→ EXERCISE DETAILS: Starting at the line that contains "The width and height of the screenshot is (504, 427)." in the listing below, write out every line word for word until you have written the line that contains "This screenshot has width=791, height=672.".

START DATA IN THIS EXERCISE

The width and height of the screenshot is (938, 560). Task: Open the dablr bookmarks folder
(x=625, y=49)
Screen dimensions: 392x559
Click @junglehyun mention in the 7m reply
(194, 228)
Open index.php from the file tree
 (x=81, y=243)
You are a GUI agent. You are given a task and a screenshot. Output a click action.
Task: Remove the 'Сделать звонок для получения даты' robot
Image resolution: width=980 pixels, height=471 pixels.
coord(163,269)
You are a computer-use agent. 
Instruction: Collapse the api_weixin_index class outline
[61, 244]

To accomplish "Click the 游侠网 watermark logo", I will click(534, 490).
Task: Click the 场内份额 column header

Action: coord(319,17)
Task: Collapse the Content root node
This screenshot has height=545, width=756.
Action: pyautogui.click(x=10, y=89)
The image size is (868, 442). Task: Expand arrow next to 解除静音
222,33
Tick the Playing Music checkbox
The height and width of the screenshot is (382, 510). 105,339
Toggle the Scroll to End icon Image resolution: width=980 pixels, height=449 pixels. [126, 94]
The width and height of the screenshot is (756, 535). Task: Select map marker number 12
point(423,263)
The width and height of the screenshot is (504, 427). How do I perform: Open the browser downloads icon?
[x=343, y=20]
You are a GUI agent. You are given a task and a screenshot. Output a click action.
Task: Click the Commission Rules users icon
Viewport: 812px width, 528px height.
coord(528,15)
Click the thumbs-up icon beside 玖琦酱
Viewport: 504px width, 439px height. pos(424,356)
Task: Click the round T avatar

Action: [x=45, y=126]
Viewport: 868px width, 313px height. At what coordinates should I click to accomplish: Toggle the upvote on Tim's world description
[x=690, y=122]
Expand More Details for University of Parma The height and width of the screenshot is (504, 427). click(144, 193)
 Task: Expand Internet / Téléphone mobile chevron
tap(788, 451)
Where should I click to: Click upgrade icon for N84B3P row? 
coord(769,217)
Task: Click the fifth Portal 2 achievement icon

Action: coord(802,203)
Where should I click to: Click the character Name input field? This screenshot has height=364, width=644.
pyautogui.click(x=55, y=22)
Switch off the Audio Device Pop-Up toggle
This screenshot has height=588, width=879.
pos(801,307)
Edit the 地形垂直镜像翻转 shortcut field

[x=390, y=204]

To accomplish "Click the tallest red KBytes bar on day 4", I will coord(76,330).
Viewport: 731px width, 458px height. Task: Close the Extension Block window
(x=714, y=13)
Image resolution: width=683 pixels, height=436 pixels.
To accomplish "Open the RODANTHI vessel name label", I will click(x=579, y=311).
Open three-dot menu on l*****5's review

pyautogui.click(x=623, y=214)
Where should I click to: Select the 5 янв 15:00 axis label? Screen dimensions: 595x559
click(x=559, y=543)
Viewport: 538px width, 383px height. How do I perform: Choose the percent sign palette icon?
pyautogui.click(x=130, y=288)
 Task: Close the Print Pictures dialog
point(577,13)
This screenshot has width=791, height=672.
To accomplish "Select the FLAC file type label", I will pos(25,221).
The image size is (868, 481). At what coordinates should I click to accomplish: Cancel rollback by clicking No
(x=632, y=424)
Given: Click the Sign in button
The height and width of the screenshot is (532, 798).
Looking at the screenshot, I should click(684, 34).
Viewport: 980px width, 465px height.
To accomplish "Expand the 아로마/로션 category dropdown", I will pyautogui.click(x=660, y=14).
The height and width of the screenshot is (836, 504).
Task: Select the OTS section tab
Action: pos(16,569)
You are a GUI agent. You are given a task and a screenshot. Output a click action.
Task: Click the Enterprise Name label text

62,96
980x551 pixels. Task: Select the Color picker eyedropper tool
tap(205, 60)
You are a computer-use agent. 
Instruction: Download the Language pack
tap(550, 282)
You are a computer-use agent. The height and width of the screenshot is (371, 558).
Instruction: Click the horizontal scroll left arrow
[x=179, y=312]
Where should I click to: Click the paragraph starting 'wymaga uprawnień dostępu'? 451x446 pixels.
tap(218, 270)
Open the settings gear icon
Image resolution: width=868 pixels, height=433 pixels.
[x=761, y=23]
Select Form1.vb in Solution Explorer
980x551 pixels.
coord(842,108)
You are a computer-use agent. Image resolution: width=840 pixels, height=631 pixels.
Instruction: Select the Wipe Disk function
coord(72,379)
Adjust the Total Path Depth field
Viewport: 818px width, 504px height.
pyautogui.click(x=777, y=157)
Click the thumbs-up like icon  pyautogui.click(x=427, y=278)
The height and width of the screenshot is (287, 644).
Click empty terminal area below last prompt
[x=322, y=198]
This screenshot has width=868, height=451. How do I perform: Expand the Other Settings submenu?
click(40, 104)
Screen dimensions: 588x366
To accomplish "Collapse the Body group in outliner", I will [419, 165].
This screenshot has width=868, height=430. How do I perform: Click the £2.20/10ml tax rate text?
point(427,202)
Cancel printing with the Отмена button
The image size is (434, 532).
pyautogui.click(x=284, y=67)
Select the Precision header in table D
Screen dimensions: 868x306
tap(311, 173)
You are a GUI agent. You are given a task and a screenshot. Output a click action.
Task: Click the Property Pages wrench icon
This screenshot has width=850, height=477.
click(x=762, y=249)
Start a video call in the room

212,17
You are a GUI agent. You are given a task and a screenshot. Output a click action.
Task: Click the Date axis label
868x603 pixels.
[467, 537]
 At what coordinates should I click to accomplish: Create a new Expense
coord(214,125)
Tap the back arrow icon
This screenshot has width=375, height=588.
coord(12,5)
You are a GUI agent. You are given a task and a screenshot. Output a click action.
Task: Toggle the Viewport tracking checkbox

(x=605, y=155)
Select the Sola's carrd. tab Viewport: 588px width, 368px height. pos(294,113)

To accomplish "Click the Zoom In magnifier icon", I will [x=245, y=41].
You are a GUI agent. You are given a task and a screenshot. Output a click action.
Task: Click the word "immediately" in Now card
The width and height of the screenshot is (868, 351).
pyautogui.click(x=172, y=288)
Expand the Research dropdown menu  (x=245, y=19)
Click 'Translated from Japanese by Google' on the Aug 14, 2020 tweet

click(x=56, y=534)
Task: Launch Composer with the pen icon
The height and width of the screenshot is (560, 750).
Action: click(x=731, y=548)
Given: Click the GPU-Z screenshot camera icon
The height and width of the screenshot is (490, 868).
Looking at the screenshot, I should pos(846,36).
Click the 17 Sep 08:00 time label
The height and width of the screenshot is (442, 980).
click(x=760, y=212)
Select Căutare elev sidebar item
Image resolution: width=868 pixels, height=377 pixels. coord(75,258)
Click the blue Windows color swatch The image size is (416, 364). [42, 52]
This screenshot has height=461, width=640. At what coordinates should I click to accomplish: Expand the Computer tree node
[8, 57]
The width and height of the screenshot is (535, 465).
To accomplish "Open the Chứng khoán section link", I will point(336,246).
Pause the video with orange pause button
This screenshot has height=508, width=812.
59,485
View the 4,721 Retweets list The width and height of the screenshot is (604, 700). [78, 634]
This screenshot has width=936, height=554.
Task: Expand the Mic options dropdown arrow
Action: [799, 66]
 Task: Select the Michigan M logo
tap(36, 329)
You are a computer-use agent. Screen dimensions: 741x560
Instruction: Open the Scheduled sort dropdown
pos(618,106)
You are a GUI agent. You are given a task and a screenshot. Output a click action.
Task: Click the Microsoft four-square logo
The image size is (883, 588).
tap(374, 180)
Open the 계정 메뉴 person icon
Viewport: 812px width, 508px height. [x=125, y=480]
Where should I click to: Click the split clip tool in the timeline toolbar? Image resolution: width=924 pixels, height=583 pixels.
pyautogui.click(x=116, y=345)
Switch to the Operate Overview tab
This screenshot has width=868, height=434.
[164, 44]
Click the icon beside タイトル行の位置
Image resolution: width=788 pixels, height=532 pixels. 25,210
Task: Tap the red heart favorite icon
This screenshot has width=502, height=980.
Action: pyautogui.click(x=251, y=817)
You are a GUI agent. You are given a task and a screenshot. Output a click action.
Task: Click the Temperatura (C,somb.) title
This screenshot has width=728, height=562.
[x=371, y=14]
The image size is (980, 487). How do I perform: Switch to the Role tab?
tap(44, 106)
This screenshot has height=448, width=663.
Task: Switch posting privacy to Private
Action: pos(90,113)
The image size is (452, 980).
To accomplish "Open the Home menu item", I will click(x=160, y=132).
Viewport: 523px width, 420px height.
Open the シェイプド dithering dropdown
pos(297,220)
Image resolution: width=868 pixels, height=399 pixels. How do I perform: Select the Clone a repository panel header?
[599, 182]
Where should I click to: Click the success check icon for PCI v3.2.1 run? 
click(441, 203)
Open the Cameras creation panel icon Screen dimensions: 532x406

END DATA IN THIS EXERCISE

→ TASK OUTPUT:
The width and height of the screenshot is (504, 427). How do I perform: Open the browser downloads icon?
[x=343, y=20]
You are a GUI agent. You are given a task and a screenshot. Output a click action.
Task: Click the Commission Rules users icon
Viewport: 812px width, 528px height.
coord(528,15)
Click the thumbs-up icon beside 玖琦酱
Viewport: 504px width, 439px height. pos(424,356)
Task: Click the round T avatar

Action: [x=45, y=126]
Viewport: 868px width, 313px height. At what coordinates should I click to accomplish: Toggle the upvote on Tim's world description
[x=690, y=122]
Expand More Details for University of Parma The height and width of the screenshot is (504, 427). click(144, 193)
 Task: Expand Internet / Téléphone mobile chevron
tap(788, 451)
Where should I click to: Click upgrade icon for N84B3P row? 
coord(769,217)
Task: Click the fifth Portal 2 achievement icon

Action: coord(802,203)
Where should I click to: Click the character Name input field? This screenshot has height=364, width=644.
pyautogui.click(x=55, y=22)
Switch off the Audio Device Pop-Up toggle
This screenshot has height=588, width=879.
pos(801,307)
Edit the 地形垂直镜像翻转 shortcut field

[x=390, y=204]

To accomplish "Click the tallest red KBytes bar on day 4", I will coord(76,330).
Viewport: 731px width, 458px height. Task: Close the Extension Block window
(x=714, y=13)
Image resolution: width=683 pixels, height=436 pixels.
To accomplish "Open the RODANTHI vessel name label", I will click(x=579, y=311).
Open three-dot menu on l*****5's review

pyautogui.click(x=623, y=214)
Where should I click to: Select the 5 янв 15:00 axis label? Screen dimensions: 595x559
click(x=559, y=543)
Viewport: 538px width, 383px height. How do I perform: Choose the percent sign palette icon?
pyautogui.click(x=130, y=288)
 Task: Close the Print Pictures dialog
point(577,13)
This screenshot has width=791, height=672.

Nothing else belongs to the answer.